====== AVAILABLE RECORDS ======

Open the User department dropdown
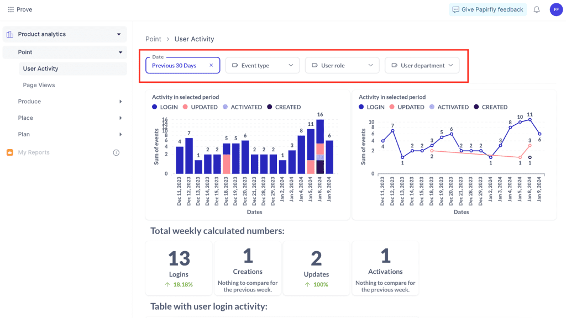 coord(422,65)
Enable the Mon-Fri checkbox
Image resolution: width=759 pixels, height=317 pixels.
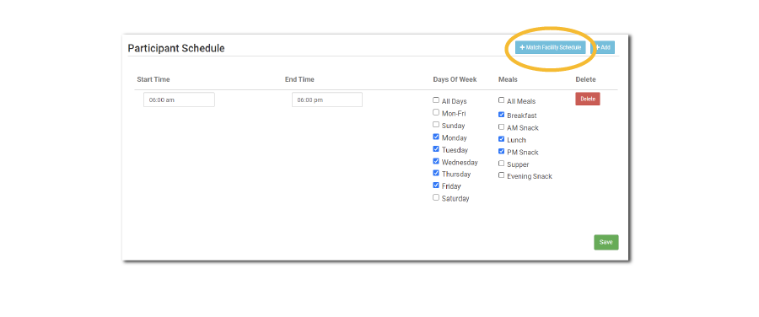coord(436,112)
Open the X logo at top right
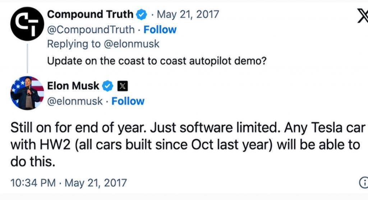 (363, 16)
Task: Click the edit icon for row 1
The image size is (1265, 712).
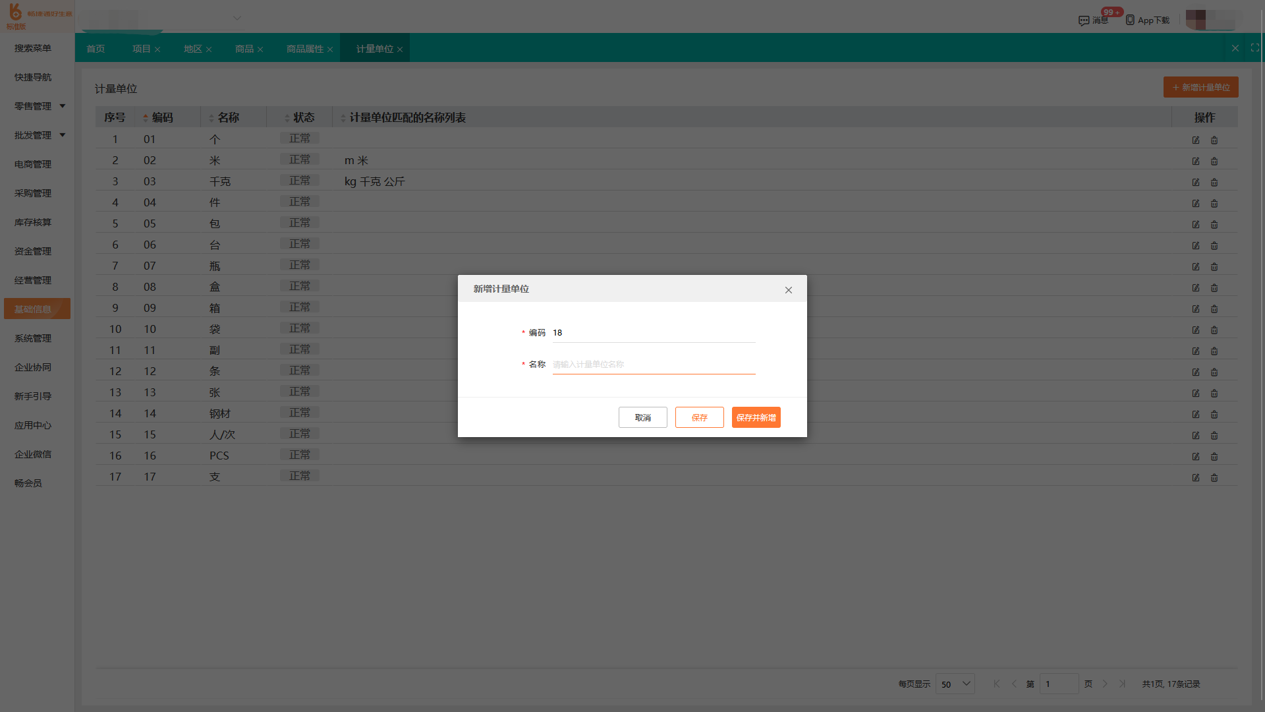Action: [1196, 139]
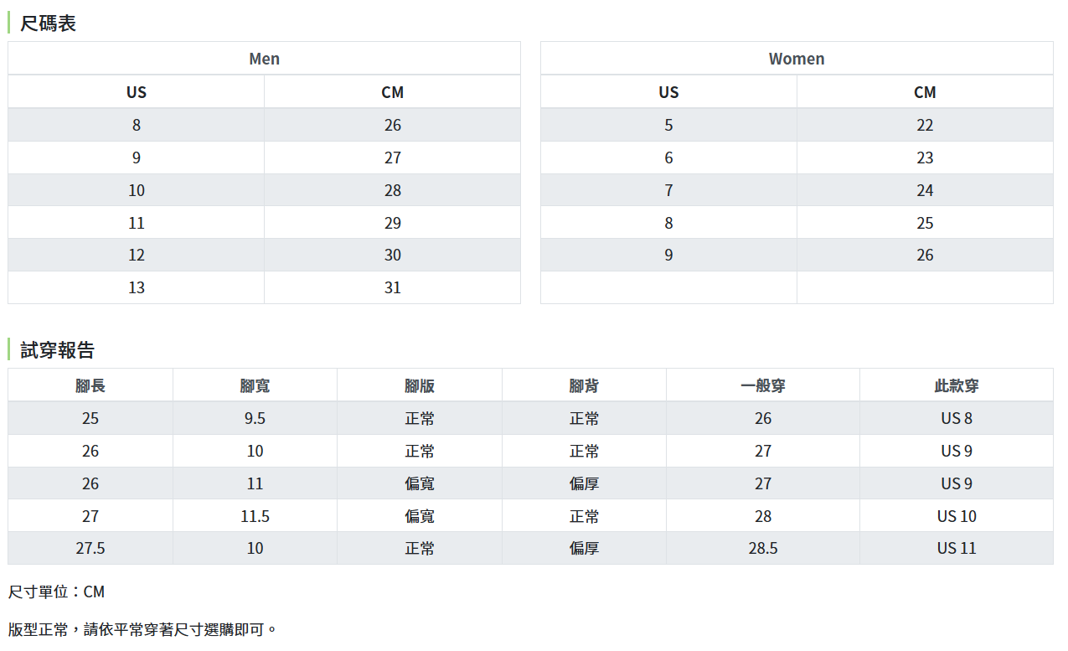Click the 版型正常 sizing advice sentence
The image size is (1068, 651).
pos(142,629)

======

* [TASK GOAL]:
Transcribe the records verbatim, excluding pictures.

* [ANSWER SPACE]:
Open the User department dropdown
 coord(422,65)
Enable the Mon-Fri checkbox
Image resolution: width=759 pixels, height=317 pixels.
coord(436,112)
Open the X logo at top right
 (363, 16)
Task: Click the edit icon for row 1
The image size is (1265, 712).
Action: [1196, 139]
Click the 版型正常 sizing advice sentence
The image size is (1068, 651).
pos(142,629)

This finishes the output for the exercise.